Jun 5, 2008 | 9:55 PM
Category:
News
I never lived alone. I never lived with friends. Unless of course you count the summers spent in Nova Scotia at my friends' camp. I went from living with my parents to living with my husband. I don't know the experience of having my own place. That might be one of the reasons I'm struggling with the fact that my two youngest sons, my babies so to speak, are moving out. Yup, they're moving on. Maybe struggling isn't the right word. Well, maybe it is.
They're getting an apartment in Arlington together with a friend. It came out of nowhere. One day we're sitting talking and all of a sudden one of them said to the other "When are you going to be able to go look at the apartment?". I said "What apartment?". "Oh" he said, "the one we're going to move to." Now I know they have been talking for awhile about moving. Saying it's the right thing to do, it's time, etc. But I never expected the conversation to be so nonchalant.

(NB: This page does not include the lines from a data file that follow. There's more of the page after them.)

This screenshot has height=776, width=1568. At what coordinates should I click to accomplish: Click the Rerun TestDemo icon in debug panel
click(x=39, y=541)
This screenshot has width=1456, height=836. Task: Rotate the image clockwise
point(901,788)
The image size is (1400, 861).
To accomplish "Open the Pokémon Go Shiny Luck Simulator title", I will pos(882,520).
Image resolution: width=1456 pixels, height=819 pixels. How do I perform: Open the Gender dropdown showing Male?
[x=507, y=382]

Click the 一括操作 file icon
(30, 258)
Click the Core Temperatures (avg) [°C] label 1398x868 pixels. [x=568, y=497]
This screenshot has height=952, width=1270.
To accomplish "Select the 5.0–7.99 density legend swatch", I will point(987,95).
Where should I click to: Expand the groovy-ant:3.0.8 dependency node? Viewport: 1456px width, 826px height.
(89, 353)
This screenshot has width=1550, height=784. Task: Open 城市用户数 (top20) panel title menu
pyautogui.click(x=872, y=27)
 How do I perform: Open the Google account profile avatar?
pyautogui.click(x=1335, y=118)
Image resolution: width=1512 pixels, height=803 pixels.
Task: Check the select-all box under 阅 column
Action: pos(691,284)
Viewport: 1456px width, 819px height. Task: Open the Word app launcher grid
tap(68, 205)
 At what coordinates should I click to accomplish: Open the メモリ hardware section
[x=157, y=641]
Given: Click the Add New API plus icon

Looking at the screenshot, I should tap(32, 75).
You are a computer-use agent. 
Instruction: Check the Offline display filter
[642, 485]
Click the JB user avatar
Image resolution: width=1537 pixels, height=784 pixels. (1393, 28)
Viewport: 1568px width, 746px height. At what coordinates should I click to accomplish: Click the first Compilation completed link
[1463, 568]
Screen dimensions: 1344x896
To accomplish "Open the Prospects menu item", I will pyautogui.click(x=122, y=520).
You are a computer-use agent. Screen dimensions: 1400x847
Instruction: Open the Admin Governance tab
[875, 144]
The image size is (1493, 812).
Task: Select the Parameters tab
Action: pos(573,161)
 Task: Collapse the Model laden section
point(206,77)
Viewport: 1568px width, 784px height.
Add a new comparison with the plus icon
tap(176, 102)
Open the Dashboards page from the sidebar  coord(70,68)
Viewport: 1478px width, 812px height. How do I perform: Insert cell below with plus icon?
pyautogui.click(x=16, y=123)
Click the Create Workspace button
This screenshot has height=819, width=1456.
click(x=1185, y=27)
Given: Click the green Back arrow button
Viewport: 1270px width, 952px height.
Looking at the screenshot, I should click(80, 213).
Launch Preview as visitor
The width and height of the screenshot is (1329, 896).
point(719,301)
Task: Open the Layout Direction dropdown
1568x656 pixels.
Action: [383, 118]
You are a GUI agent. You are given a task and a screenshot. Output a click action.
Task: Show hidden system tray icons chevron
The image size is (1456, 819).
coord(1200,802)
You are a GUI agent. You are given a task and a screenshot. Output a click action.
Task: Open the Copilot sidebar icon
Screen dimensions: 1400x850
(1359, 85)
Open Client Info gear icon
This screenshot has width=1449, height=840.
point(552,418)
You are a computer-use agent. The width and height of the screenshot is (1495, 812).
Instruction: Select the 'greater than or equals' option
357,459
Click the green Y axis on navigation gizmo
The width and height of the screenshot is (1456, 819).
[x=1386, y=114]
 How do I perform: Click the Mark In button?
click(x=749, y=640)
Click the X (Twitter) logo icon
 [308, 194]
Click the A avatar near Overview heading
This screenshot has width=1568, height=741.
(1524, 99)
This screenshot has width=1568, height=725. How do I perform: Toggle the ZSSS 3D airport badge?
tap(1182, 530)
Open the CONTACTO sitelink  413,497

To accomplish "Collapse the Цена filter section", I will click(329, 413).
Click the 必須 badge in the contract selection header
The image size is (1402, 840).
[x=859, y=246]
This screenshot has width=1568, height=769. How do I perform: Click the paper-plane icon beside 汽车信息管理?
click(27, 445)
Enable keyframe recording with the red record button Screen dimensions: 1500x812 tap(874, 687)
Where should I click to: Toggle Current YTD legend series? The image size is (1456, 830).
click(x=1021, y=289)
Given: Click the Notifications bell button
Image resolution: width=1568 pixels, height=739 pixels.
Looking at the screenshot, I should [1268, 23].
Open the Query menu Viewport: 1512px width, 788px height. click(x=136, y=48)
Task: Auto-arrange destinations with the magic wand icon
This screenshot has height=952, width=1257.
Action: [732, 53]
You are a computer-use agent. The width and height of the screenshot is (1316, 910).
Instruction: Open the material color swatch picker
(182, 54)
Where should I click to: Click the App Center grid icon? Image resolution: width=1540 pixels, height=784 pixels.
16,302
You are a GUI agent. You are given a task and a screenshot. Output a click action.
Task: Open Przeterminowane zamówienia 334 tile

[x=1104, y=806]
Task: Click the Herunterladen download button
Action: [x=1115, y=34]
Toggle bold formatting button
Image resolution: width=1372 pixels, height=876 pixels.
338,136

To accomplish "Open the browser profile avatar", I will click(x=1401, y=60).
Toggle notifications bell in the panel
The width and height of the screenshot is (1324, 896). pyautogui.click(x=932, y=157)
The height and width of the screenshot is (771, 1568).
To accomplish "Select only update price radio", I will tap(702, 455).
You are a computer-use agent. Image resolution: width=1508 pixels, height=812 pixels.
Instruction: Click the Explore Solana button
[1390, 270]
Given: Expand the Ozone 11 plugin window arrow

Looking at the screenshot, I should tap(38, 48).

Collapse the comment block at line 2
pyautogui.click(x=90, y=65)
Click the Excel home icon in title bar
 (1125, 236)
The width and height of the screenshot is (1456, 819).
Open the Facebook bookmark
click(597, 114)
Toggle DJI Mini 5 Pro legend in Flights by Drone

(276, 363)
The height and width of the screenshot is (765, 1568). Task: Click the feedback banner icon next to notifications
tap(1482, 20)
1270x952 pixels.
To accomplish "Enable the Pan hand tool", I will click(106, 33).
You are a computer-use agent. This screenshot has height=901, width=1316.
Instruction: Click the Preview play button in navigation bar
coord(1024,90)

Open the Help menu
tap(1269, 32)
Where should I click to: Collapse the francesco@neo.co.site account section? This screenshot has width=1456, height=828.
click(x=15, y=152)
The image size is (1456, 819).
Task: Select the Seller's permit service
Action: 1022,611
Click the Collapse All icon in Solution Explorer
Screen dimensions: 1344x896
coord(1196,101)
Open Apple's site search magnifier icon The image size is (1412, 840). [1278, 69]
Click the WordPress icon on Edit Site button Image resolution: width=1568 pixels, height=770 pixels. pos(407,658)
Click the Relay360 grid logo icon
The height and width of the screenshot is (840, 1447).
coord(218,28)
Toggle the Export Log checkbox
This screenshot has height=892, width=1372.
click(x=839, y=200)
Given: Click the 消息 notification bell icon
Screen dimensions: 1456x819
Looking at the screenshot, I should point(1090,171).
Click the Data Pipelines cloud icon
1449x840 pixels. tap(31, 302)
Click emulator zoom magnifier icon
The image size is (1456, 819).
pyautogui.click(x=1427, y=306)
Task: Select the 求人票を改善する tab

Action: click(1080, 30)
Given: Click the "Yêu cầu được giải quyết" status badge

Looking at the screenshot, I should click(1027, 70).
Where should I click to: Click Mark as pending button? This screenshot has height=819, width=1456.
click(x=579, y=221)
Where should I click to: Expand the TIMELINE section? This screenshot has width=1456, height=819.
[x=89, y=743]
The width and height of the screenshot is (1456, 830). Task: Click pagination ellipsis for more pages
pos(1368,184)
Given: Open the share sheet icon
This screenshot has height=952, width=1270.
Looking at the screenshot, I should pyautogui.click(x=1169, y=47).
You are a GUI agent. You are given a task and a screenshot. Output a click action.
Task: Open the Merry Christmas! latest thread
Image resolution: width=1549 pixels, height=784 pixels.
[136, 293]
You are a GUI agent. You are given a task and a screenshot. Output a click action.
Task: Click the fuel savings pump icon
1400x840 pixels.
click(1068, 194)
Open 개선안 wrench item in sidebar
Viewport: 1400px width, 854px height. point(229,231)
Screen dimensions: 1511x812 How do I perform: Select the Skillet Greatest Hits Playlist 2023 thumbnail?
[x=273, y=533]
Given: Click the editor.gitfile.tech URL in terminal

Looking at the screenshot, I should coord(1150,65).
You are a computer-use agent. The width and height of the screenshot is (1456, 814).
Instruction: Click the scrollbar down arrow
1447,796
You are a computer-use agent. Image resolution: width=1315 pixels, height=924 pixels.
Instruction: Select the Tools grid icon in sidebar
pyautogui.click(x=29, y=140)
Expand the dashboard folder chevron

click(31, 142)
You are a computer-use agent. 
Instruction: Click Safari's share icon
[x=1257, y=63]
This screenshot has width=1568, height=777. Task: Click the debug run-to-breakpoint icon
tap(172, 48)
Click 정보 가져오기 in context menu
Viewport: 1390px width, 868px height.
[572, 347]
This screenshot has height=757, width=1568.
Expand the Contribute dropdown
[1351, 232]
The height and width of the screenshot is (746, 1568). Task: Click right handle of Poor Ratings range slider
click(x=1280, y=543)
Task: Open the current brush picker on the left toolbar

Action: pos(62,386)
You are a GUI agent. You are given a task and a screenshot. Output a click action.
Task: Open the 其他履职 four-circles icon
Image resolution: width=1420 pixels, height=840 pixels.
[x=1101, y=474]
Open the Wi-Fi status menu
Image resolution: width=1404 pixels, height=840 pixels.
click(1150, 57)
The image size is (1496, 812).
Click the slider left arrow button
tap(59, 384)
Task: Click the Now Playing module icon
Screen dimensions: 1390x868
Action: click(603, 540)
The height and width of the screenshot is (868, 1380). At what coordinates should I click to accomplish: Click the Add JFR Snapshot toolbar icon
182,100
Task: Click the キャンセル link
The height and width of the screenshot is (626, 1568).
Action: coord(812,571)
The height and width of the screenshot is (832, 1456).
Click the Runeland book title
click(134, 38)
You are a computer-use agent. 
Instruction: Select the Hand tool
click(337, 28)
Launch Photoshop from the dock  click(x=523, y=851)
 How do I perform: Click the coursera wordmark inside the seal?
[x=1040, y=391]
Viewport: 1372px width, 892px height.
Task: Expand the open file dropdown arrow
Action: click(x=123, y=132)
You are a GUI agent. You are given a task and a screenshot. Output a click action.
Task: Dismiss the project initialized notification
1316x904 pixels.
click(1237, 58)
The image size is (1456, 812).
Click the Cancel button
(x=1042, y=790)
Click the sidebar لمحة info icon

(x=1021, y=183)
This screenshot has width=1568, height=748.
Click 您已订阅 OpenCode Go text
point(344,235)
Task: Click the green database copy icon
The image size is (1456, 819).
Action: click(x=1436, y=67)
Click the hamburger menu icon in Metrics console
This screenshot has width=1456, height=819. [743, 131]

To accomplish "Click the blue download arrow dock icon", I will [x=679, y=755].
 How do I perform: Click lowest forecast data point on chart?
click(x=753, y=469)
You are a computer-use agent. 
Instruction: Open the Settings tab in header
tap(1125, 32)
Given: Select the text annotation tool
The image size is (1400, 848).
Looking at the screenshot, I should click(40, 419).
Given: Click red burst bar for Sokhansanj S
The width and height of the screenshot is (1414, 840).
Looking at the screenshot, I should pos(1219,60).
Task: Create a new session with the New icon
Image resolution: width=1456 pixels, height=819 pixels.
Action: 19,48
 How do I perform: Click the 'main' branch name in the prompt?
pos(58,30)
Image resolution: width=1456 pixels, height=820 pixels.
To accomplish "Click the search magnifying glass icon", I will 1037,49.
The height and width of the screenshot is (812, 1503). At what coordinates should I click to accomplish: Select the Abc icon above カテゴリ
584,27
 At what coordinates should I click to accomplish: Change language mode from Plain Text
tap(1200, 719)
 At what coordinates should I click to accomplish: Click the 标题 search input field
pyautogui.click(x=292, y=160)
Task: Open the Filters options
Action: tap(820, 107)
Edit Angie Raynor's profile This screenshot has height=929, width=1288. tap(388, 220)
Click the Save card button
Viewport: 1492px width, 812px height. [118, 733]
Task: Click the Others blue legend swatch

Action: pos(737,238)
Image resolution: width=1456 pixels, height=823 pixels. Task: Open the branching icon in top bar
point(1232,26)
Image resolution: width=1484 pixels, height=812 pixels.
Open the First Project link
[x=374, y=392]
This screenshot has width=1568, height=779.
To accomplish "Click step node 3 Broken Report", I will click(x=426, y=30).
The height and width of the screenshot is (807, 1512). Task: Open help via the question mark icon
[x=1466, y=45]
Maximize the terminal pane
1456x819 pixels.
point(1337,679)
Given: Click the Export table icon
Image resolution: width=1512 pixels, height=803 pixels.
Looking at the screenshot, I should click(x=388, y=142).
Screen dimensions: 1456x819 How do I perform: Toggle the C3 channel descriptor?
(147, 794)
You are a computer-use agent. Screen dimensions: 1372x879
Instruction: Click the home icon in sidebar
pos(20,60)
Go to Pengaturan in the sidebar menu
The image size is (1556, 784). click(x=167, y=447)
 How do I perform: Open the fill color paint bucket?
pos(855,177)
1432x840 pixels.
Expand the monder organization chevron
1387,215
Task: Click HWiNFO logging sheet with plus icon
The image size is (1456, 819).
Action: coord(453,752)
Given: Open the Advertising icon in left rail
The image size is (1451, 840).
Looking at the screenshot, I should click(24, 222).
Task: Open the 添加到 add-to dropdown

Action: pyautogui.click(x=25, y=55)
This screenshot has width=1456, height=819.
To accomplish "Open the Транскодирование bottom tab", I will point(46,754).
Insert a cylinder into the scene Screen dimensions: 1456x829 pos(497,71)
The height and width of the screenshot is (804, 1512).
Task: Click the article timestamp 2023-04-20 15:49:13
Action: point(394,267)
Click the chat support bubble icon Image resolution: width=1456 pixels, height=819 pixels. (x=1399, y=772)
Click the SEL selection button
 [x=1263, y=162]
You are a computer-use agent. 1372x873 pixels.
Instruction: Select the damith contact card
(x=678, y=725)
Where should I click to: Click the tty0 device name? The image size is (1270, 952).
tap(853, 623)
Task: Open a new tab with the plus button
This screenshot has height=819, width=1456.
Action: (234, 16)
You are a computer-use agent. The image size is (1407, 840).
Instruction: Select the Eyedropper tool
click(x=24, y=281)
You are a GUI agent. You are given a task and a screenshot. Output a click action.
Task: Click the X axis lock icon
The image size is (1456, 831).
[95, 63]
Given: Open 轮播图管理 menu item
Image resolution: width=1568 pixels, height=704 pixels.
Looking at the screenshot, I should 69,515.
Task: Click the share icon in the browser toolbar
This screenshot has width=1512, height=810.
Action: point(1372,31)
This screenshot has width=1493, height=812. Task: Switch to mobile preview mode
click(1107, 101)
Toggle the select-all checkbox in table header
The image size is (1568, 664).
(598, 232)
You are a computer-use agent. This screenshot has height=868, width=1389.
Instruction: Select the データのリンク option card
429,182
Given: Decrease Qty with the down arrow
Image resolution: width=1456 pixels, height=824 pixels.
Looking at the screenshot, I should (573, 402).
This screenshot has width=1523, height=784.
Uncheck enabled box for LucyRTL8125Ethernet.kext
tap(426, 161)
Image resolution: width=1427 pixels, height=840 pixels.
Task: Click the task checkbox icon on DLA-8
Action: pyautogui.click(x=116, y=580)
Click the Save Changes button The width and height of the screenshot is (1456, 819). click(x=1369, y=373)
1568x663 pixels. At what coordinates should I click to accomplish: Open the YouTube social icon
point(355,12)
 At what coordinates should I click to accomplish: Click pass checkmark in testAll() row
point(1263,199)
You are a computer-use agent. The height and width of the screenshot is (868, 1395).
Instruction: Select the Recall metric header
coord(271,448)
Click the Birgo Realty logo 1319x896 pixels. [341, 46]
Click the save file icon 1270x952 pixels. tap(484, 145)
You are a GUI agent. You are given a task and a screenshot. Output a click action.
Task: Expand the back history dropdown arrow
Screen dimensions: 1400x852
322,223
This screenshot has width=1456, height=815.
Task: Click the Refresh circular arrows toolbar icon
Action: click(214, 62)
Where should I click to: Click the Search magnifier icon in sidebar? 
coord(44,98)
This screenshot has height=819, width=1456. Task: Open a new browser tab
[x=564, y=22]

I should be used to them not being around. Jon was away with the Army for over a year and Bryant doesn't spend a whole lot of nights at home. But having their stuff here has always been reassuring that they would be back. Now they're packing up and going. It's been a whirlwind. It started with conversation and wham, they have already hit Craigslist and furnished their living room and kitchen. Jon went out and bought the kitchen essentials, coffee pot, toaster etc. We were in Maine the other day and I bought them all their utensils and such. It's all happening so fast. The reality of it really struck me when I found out they already have the cable guy coming. The cable guy. It is real. They're getting their first month's rent free because they're going to do some carpentry work and painting around the apartment. They're also helping the owner move out, and her being a dentist, are getting free teeth cleanings. It's all working out well for them. But for me? I guess I'll manage and get used to it. But for now, I'm in a sort of mourning. I always thought I was looking forward to this day. I was wrong. My babies are all grown up and it's hitting me kind of hard. I guess this is a new chapter for all of us.
I know they'll only be a few towns away but I'll miss having them around. We try to have at least two or three meals a week when we're all here. I'll miss the "What's for dinner?". I'll miss their arguing (did I just say that?). I'll miss them both. Just today when I was folding laundry Jon walked up to me and randomly gave me a hug and thanked me for being such a good mom. I'll miss that. I guess this is what it's all about. We raise them to be independent and watch them walk out our door, leaving us behind. I can only hope and pray they will bring all the lessons we have taught them and use them well.